If your bumps are clustered, fluid-filled, painful, and preceded by tingling, those features together point toward herpes rather than other common causes.
Timing After Exposure
If you had a new sexual contact and are watching for symptoms, the typical window is 2 to 10 days after exposure. That’s when a first outbreak usually begins. However, the virus can also remain dormant for weeks, months, or even years before causing a noticeable outbreak. Some people have their first recognized episode long after their initial infection, which makes it difficult to trace back to a specific partner or encounter.
A first outbreak tends to be the worst one. It lasts 2 to 4 weeks on average and is more likely to come with fever and swollen glands. Recurrent outbreaks are usually milder, shorter, and become less frequent over time.
How Testing Works
If you have active sores, the most reliable test is a swab taken directly from an open blister or sore. A PCR swab (which detects viral DNA) is significantly more sensitive than older viral culture methods and is now the preferred approach. The key is timing: swabs work best on fresh, unhealed sores. Once a sore has scabbed over, the chance of getting a useful sample drops sharply. If you notice blisters forming, getting swabbed quickly gives you the most accurate result.

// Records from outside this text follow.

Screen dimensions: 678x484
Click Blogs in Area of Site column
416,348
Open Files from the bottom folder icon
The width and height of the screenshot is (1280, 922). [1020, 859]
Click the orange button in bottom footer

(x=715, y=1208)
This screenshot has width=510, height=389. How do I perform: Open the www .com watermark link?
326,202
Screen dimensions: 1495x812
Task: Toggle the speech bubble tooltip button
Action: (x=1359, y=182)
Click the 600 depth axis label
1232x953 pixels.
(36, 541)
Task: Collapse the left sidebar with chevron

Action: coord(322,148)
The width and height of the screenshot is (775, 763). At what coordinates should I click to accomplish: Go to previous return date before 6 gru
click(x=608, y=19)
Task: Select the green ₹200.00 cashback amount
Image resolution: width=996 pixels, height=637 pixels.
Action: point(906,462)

If you don’t have visible sores but want to know your status, a blood test can check for antibodies to the herpes virus. This test doesn’t detect the virus itself. Instead, it looks for your immune system’s response to a past infection. The catch is that antibodies take time to develop. After a new exposure, it can take up to 16 weeks or longer for a blood test to accurately detect infection. Testing too early can produce a false negative.
Blood tests can also distinguish between HSV-1 (the type more commonly associated with oral cold sores, though it can cause genital infections too) and HSV-2 (the type responsible for about 90% of recurrent genital herpes episodes). Knowing which type you have matters because HSV-2 tends to recur more frequently and is linked to a three-fold increased risk of acquiring HIV.
Why You Might Have It Without Knowing
Only about 20% of people who test positive for HSV-2 on a blood test have ever been diagnosed with genital herpes. The rest either never had symptoms or had symptoms so mild they attributed them to friction, a yeast infection, razor burn, or an allergic reaction. A single small sore that heals in a few days, a brief episode of itching that resolves on its own, minor redness that comes and goes: these can all be herpes presenting in a way that doesn’t match the dramatic image most people have of the infection.
Even without visible symptoms, the virus can be present on the skin’s surface and transmissible to a partner. This asymptomatic shedding is actually how many new infections occur, because the person shedding the virus has no idea anything is happening. If a partner has been diagnosed or if you’ve had unprotected contact and want certainty, testing is the only way to know for sure.
What to Do If You Suspect Herpes
If you have sores right now, the most useful step you can take is to get them swabbed before they start healing. A PCR swab during an active outbreak is the fastest path to a definitive answer. If your sores have already healed or you never had visible symptoms, a blood test taken at least 12 to 16 weeks after your last potential exposure gives the most reliable result.
Avoid touching or picking at sores if they’re present, and wash your hands if you do make contact. The virus can be transferred to other parts of the body, including the eyes, through touch. Sexual contact while sores are present carries the highest transmission risk, so holding off until sores have fully healed reduces the chance of passing the infection to a partner.